Answer

**step1** Understanding the Problem

The problem asks for the principal value of the inverse cosecant function, specifically $$cosec^{-1}(2)$$. The principal value refers to the specific value within a defined range for which the inverse function is uniquely defined.

Question1.step2 (Defining the Principal Value Range for cosec⁻¹(x))

The principal value branch for the inverse cosecant function, $$y = cosec^{-1}(x)$$, is defined as the interval $$[-\frac{\pi}{2}, \frac{\pi}{2}]$$, excluding $$0$$. This means the angle y must be between $$-\frac{\pi}{2}$$ and $$\frac{\pi}{2}$$ (inclusive), but it cannot be $$0$$.

**step3** Converting to a Direct Trigonometric Equation

Let $$y = cosec^{-1}(2)$$. By definition of the inverse function, this implies that $$cosec(y) = 2$$.

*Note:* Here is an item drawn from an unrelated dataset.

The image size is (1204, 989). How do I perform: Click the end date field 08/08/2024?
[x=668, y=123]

Question1.step4 (Relating cosec(y) to sin(y))

We know that $$cosec(y)$$ is the reciprocal of $$sin(y)$$. So, $$cosec(y) = \frac{1}{sin(y)}$$. Substituting the value, we get $$\frac{1}{sin(y)} = 2$$.

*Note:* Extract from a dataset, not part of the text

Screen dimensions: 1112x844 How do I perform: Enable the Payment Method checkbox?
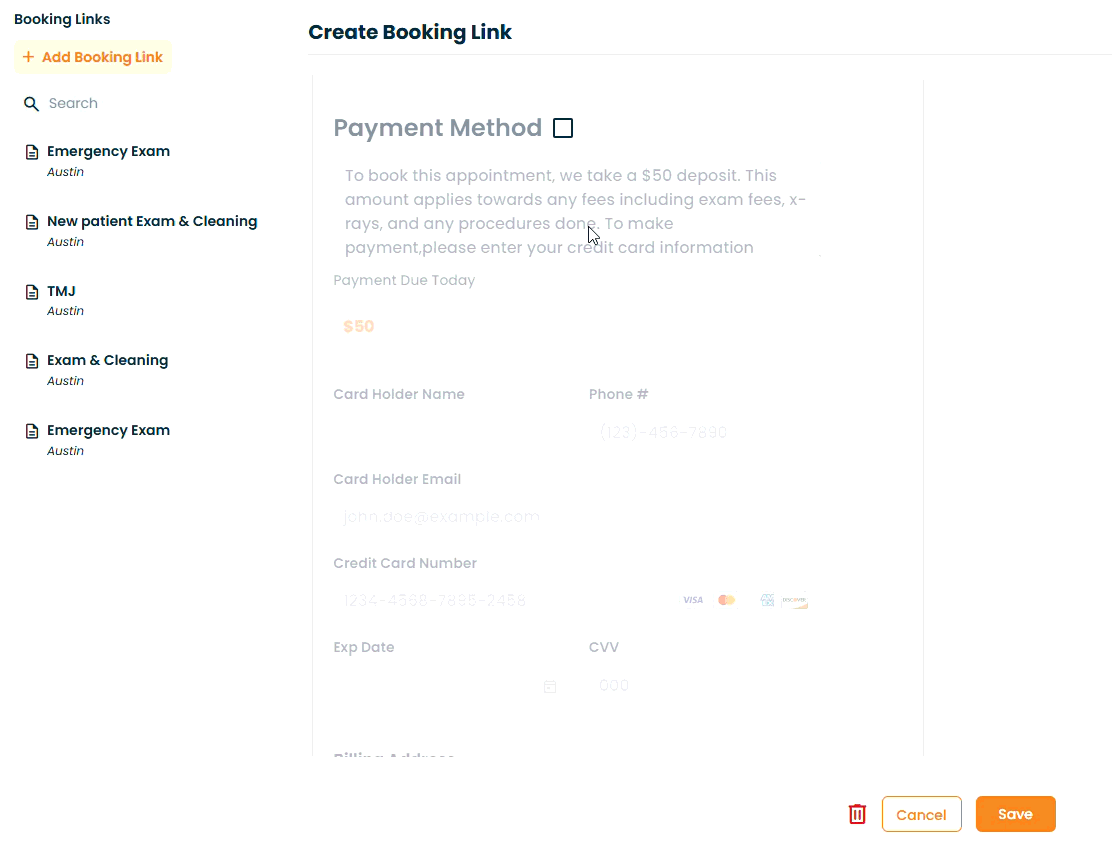pyautogui.click(x=563, y=128)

Question1.step5 (Solving for sin(y))

From the equation $$\frac{1}{sin(y)} = 2$$, we can cross-multiply or take the reciprocal of both sides to find $$sin(y) = \frac{1}{2}$$.

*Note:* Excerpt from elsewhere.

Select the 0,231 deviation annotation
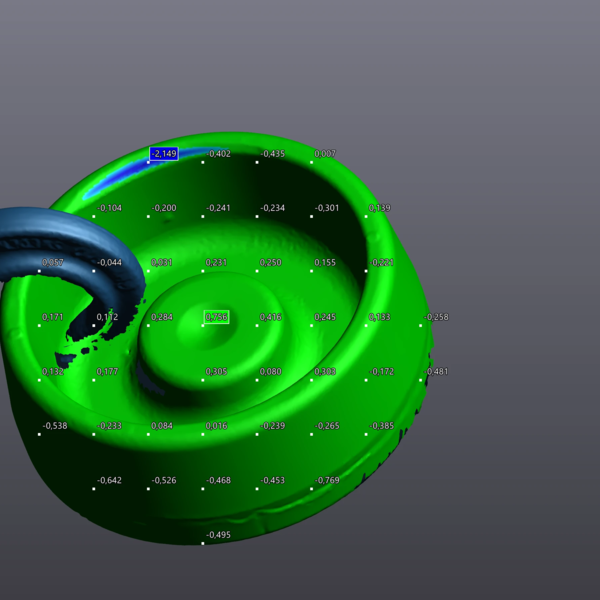 tap(217, 262)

**step6** Finding the Angle in the Principal Value Range

Now, we need to find an angle $$y$$ in the interval $$[-\frac{\pi}{2}, \frac{\pi}{2}]$$ (excluding $$0$$) such that $$sin(y) = \frac{1}{2}$$. We know that $$sin(30^\circ) = \frac{1}{2}$$. Converting $$30^\circ$$ to radians, we get $$30 \times \frac{\pi}{180} = \frac{\pi}{6}$$. The angle $$\frac{\pi}{6}$$ lies within the principal value range $$[-\frac{\pi}{2}, \frac{\pi}{2}] - \{0\}$$ because $$-\frac{\pi}{2} \leq \frac{\pi}{6} \leq \frac{\pi}{2}$$ and $$\frac{\pi}{6} \neq 0$$.

**step7** Stating the Principal Value

Therefore, the principal value of $$cosec^{-1}(2)$$ is $$\frac{\pi}{6}$$.